Up till now, I’ve presented facts. Today, I venture into the theoretical. So let’s start with what is known. When we are born, as you can see in the picture, we have massive amounts of proprioreceptive nerve endings in the foot, and a proportional amount of brain space devoted to interpreting that data. In developed countries (those of us that wear shoes) by the time we are 18 that amount of brain space, depending on the research you’re reading, has been reduced by up to 60%.
Now comes our favorite question, why? The reason for the reduction is simple, we wear shoes all the time. From a neural input perspective that is comparable to wearing thick mittens for 15 straight years on your hands.

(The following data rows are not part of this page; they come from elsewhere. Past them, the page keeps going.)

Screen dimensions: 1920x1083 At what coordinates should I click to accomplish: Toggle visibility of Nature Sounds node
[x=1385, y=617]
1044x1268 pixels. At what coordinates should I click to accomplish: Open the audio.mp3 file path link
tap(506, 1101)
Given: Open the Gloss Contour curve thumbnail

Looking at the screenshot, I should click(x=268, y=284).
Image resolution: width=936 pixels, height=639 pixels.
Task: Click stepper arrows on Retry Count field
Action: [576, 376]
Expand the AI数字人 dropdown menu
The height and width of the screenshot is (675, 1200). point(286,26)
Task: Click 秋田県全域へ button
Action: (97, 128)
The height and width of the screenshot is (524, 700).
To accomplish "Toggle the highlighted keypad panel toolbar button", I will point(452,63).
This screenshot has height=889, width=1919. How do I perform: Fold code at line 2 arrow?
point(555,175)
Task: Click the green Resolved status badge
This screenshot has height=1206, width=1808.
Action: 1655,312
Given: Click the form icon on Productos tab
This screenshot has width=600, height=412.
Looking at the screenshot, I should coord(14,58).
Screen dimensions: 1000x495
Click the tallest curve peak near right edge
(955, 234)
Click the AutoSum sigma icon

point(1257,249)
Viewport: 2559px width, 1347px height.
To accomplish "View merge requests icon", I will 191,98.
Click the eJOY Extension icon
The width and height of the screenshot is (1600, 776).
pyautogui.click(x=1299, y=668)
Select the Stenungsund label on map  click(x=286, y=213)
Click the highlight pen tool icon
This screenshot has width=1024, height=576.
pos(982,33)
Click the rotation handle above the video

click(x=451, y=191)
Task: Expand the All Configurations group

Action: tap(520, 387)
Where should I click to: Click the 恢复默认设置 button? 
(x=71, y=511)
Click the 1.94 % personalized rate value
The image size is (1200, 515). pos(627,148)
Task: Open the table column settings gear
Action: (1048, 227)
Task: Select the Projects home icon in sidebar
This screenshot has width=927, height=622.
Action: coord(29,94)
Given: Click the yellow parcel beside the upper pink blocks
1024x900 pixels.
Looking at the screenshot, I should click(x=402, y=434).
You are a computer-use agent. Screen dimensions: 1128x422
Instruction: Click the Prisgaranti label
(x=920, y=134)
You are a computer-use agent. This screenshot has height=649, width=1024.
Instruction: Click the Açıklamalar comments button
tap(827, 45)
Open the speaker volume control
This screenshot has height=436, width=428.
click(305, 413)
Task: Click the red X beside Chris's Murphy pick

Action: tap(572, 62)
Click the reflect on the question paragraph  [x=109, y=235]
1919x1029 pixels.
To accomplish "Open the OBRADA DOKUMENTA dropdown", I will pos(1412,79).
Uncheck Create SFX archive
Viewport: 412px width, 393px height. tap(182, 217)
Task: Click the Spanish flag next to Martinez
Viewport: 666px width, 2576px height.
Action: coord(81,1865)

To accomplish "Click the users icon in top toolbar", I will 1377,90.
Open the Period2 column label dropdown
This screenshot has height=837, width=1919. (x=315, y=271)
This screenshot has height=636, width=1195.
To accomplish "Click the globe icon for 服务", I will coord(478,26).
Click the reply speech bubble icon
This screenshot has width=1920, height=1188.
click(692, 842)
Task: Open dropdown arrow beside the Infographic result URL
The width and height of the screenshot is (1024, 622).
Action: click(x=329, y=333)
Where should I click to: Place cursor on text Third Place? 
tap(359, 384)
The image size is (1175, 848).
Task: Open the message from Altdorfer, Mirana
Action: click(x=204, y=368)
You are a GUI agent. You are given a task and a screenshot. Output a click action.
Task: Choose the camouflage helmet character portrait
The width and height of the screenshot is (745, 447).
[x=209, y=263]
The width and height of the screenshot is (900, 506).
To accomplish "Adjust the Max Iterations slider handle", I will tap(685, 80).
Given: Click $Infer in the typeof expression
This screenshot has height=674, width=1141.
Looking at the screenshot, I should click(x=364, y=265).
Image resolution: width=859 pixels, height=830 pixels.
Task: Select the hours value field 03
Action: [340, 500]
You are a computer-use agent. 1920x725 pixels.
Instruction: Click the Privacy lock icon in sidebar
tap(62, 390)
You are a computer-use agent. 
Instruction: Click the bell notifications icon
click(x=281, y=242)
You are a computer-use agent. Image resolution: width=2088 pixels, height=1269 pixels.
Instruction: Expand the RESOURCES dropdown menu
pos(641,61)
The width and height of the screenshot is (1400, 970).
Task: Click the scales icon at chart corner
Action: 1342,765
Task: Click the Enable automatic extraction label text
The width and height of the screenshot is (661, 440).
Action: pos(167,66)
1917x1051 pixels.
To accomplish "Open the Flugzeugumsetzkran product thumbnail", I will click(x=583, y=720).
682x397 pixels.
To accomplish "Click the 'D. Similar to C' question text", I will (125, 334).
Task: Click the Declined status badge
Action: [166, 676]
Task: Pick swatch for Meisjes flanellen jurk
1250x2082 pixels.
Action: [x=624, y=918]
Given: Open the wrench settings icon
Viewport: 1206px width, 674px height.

You become accustomed to feeling less. With the lack of neural input, the brain devotes less and less space to listening. Now we move to the really important “why,” and this answer is simply my theory. Why are the feet SO important in the beginning? I believe the answer is that our body is meant to use feedback from the feet to tell our brains when anything else is out of alignment. Think about it, every other set of joints from the knee, to the pelvis, to the spine has its function effected by the joints both above and below it in the system. They also have a substantially lower concentration of proprioreceptors. The feet are the primary source for interaction with an outside force (the earth), and have the highest concentration of nerve endings. What else would the body be using to establish a baseline for its alignment?
Here is where this has HUGE implications. If the feet were meant to tell the body if it is in alignment, and by the age of 18 the neural space devoted to interpreting that feedback is reduced by 60%, how are our bodies supposed to realign themselves? We’ve systematically taken away our primary natural feedback system! Once again this is my theory, but logically the answer is that we have to maximize our time barefoot, and really focus on re-establishing our foot’s relationship with the ground.
If we accept my hypothesis then the key to re-centering our joints and rebuilding our posture lies in not only training barefoot but in establishing a protocol that emphasizes retraining the foot to “listen” to the earth. I may be wrong, but I believe this changes everything in terms of how we view not only sports performance training, but corrective and therapeutic movement as well.
Just something to think about, and I am very open to differing opinions on the subject. Please feel free to challenge my hypothesis. It is after all the only way we learn.